You must choose what feels right and then be open to changing your opinion if data presents itself. Sid mentioned the pantry,  I think of it as a Smorgasbord where we can choose what to put on our plate."

"You're right, you like anchovies, I don't," said Harvey. You take them. I'll leave them."

"Wise choice."

"But," added Sid, “I don't want anyone to give me smelt under the guise that it's an anchovy. I want true anchovies."

"I guess it's for us to dig through the pile and see what rings true.”

"That is all well and good, Sal," but I want help finding the truth," Sally sighs.

"Well, we can't find it all in one day.

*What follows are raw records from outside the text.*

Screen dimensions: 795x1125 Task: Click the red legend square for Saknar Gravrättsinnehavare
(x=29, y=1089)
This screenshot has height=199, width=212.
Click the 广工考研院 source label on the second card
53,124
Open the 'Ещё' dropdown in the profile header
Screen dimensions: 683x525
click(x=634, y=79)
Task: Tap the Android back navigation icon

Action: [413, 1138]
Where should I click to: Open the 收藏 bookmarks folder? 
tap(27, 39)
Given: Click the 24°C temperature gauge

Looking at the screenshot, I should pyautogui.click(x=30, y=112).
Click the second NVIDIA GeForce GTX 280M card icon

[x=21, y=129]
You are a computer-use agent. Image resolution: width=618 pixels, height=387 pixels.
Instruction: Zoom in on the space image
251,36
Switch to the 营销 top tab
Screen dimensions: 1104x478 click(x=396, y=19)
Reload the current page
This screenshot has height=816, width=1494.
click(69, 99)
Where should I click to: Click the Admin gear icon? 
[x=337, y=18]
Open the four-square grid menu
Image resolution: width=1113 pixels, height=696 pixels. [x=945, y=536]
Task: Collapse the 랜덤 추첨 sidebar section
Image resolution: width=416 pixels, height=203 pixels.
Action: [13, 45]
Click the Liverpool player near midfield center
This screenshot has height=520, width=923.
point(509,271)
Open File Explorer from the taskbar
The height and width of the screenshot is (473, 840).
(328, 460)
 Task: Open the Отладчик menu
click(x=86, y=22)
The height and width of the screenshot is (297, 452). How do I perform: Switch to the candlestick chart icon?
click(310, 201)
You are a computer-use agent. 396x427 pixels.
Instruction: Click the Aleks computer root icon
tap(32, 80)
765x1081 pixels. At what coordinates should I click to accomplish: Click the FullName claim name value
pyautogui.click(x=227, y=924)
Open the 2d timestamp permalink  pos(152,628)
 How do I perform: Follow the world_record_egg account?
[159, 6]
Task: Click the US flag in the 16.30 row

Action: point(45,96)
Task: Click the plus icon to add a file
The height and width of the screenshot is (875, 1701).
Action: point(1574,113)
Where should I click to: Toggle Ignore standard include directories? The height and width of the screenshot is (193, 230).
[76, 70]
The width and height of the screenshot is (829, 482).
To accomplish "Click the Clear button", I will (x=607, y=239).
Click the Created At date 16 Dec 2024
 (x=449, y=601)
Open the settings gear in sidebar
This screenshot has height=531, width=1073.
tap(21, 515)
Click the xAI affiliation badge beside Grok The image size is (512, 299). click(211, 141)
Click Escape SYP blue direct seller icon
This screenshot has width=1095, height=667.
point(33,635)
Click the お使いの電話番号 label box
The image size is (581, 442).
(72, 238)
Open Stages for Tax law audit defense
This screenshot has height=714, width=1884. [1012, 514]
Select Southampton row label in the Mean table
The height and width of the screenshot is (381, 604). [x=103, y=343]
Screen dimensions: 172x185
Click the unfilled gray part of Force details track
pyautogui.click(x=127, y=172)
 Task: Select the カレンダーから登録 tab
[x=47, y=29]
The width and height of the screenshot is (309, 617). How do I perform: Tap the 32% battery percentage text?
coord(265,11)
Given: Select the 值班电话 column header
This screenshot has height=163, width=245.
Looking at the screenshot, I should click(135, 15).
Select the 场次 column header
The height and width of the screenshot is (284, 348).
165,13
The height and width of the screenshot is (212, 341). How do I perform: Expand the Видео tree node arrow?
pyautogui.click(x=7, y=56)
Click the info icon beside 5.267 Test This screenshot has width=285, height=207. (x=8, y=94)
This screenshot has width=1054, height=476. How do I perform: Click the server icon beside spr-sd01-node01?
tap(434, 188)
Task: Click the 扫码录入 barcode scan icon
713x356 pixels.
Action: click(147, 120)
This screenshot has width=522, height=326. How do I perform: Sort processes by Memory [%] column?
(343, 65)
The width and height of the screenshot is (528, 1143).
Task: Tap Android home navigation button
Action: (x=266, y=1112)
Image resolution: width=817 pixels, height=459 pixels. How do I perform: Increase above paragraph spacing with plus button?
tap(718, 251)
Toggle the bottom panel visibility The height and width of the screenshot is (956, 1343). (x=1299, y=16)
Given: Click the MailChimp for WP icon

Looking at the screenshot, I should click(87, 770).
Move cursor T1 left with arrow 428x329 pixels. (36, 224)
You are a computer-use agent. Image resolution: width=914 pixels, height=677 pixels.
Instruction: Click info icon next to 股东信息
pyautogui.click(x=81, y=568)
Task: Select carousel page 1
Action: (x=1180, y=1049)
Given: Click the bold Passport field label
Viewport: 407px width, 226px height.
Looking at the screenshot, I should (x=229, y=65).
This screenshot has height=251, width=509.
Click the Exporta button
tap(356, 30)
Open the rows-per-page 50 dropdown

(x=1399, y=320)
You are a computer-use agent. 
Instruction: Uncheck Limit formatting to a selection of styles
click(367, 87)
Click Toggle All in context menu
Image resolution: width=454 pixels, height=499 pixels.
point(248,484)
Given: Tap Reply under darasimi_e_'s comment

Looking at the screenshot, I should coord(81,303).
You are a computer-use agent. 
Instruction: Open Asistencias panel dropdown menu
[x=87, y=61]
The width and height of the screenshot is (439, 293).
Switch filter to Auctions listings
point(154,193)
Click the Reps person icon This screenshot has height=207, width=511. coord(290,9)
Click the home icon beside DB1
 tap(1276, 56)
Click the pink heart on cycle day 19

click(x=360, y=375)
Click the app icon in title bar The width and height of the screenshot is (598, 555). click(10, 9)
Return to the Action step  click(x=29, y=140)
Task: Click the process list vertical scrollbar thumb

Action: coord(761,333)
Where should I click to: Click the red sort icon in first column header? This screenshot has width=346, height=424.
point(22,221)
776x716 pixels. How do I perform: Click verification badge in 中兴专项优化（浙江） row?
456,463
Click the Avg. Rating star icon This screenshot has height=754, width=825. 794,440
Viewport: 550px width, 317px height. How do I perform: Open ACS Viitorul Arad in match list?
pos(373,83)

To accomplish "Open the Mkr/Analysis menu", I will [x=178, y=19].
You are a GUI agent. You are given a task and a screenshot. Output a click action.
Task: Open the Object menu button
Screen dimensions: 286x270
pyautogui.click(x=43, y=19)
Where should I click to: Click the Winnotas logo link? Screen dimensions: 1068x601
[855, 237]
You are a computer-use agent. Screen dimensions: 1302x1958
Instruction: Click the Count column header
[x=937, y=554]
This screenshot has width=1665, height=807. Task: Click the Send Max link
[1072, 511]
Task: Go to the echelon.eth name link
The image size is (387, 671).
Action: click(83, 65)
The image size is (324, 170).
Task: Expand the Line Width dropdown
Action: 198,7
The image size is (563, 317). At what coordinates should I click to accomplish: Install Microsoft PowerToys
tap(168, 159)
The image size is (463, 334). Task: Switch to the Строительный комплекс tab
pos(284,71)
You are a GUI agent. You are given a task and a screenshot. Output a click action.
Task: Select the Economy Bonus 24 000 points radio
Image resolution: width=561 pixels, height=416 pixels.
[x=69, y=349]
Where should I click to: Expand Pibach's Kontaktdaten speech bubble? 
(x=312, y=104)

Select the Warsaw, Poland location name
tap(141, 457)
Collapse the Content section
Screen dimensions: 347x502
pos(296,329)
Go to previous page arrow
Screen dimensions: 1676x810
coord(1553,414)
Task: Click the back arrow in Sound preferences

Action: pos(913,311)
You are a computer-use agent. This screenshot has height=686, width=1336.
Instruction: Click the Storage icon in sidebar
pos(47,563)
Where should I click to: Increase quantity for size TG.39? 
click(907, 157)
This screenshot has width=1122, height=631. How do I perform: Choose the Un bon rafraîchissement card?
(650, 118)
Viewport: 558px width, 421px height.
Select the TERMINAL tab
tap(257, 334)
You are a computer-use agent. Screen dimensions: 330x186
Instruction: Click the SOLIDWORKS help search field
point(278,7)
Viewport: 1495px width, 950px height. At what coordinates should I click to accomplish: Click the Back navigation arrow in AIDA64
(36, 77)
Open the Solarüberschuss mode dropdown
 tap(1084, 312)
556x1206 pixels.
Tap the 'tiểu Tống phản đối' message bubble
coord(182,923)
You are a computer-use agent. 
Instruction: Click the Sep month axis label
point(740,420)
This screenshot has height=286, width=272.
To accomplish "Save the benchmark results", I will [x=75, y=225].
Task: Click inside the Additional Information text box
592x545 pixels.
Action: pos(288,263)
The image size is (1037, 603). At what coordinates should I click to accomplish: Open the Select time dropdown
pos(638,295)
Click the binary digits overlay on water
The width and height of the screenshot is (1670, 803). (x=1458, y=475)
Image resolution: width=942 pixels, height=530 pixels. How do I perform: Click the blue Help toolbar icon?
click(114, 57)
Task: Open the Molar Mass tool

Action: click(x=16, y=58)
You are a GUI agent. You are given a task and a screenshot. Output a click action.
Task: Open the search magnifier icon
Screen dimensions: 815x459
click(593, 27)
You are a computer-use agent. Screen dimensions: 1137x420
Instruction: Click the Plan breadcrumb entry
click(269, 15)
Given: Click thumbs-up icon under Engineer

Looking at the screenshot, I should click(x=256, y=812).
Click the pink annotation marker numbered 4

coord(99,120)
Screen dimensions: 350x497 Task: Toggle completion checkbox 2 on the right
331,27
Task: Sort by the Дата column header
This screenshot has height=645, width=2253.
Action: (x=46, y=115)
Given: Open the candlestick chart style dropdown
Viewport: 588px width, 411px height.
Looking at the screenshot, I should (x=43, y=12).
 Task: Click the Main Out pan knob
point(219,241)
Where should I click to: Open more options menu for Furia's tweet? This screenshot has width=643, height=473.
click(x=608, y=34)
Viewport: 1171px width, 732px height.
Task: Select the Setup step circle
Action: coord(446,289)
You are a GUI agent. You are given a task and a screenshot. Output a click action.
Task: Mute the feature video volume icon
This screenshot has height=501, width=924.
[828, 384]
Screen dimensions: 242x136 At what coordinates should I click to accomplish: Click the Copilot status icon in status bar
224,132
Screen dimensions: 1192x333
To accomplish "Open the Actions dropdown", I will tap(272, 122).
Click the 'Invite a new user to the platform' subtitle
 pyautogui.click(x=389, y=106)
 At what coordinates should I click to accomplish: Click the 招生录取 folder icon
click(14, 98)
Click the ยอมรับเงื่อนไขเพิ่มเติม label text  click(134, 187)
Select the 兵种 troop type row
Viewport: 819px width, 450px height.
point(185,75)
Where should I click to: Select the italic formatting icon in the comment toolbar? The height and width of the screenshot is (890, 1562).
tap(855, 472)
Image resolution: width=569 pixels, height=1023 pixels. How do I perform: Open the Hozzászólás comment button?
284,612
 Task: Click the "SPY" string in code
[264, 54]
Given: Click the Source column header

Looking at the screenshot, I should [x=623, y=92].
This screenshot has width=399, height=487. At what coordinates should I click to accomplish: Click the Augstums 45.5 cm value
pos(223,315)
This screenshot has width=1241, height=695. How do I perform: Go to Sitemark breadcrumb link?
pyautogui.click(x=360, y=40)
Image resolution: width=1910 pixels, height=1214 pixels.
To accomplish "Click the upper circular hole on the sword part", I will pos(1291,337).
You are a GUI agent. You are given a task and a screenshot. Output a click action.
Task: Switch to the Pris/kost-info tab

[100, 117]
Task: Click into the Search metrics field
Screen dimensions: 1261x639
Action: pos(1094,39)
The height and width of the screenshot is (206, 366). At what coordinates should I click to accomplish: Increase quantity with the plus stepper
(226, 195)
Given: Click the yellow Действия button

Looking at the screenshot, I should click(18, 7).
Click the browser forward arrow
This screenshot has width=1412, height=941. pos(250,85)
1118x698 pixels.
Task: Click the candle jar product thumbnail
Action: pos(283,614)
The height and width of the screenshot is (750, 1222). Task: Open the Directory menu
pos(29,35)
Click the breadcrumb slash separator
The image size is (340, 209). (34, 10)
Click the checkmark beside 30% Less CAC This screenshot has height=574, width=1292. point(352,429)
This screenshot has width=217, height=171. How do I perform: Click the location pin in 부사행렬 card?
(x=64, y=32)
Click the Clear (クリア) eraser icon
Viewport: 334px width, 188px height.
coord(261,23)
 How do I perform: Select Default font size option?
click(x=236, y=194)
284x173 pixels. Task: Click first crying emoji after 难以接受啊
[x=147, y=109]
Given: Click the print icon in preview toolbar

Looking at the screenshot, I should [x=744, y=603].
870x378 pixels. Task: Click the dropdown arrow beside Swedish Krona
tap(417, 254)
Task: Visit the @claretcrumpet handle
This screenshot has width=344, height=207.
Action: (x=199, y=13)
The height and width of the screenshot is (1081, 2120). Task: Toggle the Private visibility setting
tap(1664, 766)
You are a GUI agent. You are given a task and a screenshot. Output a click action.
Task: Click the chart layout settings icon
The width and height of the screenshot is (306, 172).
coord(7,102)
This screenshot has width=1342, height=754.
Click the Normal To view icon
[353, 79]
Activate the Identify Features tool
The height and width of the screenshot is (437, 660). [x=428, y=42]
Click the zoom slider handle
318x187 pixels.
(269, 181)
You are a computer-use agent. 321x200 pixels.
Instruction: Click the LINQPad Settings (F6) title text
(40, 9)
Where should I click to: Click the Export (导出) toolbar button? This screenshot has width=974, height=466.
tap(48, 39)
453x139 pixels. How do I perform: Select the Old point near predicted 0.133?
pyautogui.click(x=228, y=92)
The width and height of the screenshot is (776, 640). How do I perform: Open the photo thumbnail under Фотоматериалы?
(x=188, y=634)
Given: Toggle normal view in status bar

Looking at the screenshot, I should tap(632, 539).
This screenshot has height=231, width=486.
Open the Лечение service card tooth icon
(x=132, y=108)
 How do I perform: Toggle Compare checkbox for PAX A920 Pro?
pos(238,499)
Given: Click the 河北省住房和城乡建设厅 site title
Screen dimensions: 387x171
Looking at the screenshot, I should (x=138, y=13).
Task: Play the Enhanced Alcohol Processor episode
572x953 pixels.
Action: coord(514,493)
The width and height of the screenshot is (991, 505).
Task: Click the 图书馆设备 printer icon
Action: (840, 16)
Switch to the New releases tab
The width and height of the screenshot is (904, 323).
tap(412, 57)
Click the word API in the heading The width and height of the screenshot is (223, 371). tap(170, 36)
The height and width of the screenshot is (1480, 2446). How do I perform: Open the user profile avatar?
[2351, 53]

Let's meet next week, same time, same station."

"Here, here."

Sid throws back the remainder of his wine and says, "Did you hear the one about two old couples walking down the street? The two ladies are in front with their husbands trailing behind them. "So," says one man to the other, "what have you done this week?

"We went to a new restaurant. The food was great, the prices good."

"What was the name of the restaurant?"

It was, uh, oh, like a flower."

"A rose?"

"Oh, Rose," he calls to his wife, "What was the name of that restaurant we went to last night?"

 

 

P.S. Listen to Dolly Parton sing Let It Be. It will move you to new realms. Paul McCartney is on the piano, and Ringo Starr on drums.